### Written exercise
Reproduce the lines of the records below, starting with the line that contains "13, 759, 38)" and ending with the line that contains "17) label: Contact", including both of those lines.

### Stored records
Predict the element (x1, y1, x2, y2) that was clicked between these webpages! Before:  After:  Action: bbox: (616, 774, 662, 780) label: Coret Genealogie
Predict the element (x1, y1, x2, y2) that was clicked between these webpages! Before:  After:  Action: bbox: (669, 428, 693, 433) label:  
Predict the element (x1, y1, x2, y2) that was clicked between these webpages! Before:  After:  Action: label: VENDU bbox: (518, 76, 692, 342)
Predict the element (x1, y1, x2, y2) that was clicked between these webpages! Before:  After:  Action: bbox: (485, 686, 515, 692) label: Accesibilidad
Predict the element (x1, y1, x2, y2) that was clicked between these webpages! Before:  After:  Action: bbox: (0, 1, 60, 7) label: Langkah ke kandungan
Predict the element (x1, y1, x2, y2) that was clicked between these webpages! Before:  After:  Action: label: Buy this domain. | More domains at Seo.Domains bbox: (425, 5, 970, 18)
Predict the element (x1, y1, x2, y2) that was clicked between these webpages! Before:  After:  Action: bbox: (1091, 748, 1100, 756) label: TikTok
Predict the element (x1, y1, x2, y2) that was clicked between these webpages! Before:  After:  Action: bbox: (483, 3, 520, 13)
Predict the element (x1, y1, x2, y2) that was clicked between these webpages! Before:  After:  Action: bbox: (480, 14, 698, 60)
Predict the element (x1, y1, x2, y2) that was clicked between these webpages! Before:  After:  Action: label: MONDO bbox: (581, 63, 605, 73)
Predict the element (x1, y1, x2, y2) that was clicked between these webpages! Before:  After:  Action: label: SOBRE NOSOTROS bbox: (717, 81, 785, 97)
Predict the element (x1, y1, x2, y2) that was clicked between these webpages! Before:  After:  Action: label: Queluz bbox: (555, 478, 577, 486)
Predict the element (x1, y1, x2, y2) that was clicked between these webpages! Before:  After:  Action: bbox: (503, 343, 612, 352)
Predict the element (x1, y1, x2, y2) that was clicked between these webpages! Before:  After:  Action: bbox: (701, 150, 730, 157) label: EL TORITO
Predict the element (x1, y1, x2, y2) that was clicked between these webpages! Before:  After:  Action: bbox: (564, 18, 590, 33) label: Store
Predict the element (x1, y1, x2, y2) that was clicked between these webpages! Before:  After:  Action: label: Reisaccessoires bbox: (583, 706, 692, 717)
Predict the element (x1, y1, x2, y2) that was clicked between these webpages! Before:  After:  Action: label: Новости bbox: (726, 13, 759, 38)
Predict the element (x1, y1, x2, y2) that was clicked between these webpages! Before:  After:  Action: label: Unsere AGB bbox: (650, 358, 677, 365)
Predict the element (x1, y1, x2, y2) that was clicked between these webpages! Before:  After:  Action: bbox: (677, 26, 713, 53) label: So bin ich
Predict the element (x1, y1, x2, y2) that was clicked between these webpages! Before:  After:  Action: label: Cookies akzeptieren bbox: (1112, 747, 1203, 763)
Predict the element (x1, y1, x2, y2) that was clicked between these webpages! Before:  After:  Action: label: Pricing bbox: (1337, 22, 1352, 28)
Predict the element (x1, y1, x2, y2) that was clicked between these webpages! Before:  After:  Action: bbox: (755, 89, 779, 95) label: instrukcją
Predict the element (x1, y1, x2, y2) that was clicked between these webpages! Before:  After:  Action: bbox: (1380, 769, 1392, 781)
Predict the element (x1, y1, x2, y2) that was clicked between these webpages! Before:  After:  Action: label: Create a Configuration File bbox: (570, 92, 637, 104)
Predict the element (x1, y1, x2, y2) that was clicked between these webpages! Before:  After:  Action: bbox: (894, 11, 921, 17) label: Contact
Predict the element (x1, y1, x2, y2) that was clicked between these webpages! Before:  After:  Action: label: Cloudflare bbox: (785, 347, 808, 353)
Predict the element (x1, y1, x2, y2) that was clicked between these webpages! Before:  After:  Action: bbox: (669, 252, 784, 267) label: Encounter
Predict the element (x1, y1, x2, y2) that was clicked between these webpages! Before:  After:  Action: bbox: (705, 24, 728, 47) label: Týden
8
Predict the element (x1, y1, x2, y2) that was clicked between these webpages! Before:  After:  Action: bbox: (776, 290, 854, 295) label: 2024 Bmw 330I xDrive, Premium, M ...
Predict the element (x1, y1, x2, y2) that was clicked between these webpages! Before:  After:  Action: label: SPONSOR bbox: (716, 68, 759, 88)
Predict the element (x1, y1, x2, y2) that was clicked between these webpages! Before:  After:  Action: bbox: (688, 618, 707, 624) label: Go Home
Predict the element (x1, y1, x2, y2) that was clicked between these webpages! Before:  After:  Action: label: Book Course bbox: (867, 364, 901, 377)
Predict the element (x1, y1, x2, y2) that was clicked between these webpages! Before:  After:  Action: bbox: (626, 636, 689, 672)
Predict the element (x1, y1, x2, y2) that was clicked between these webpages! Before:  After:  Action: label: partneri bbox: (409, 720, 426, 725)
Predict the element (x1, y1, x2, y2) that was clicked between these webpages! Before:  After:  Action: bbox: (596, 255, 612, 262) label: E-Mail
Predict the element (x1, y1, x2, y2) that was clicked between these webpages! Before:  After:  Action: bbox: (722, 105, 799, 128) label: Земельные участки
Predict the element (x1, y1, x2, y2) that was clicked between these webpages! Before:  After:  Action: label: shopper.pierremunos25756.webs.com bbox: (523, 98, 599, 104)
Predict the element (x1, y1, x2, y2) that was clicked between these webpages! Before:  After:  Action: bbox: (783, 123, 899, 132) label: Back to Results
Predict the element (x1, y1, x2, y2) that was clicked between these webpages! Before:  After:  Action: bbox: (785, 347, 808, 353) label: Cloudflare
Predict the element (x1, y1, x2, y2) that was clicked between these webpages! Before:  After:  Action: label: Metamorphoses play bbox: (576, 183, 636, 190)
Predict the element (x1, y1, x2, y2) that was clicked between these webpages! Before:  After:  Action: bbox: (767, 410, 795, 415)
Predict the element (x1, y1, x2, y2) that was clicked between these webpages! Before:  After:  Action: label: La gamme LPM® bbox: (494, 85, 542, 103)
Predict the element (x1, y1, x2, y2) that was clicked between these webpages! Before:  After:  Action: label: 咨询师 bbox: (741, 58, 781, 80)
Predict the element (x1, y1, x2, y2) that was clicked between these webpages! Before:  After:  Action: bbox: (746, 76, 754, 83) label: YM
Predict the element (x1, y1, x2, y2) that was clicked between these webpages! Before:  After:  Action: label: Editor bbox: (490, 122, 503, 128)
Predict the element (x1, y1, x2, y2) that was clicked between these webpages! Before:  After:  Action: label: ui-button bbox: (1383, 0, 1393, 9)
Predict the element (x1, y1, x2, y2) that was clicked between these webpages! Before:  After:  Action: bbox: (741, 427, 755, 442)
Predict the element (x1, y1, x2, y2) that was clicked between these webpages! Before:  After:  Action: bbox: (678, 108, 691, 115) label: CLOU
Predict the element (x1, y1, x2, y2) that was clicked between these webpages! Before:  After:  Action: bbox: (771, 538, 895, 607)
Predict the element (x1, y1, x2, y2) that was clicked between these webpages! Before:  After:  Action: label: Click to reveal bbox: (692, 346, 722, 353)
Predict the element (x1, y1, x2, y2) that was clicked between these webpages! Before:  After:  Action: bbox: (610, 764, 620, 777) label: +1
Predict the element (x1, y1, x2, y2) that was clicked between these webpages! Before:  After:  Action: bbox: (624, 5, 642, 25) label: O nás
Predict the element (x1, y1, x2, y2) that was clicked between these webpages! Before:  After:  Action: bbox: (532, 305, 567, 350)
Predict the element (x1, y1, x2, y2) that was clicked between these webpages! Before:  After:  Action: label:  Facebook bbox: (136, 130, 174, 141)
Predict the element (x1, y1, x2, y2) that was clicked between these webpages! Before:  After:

### Reply
Predict the element (x1, y1, x2, y2) that was clicked between these webpages! Before:  After:  Action: label: Новости bbox: (726, 13, 759, 38)
Predict the element (x1, y1, x2, y2) that was clicked between these webpages! Before:  After:  Action: label: Unsere AGB bbox: (650, 358, 677, 365)
Predict the element (x1, y1, x2, y2) that was clicked between these webpages! Before:  After:  Action: bbox: (677, 26, 713, 53) label: So bin ich
Predict the element (x1, y1, x2, y2) that was clicked between these webpages! Before:  After:  Action: label: Cookies akzeptieren bbox: (1112, 747, 1203, 763)
Predict the element (x1, y1, x2, y2) that was clicked between these webpages! Before:  After:  Action: label: Pricing bbox: (1337, 22, 1352, 28)
Predict the element (x1, y1, x2, y2) that was clicked between these webpages! Before:  After:  Action: bbox: (755, 89, 779, 95) label: instrukcją
Predict the element (x1, y1, x2, y2) that was clicked between these webpages! Before:  After:  Action: bbox: (1380, 769, 1392, 781)
Predict the element (x1, y1, x2, y2) that was clicked between these webpages! Before:  After:  Action: label: Create a Configuration File bbox: (570, 92, 637, 104)
Predict the element (x1, y1, x2, y2) that was clicked between these webpages! Before:  After:  Action: bbox: (894, 11, 921, 17) label: Contact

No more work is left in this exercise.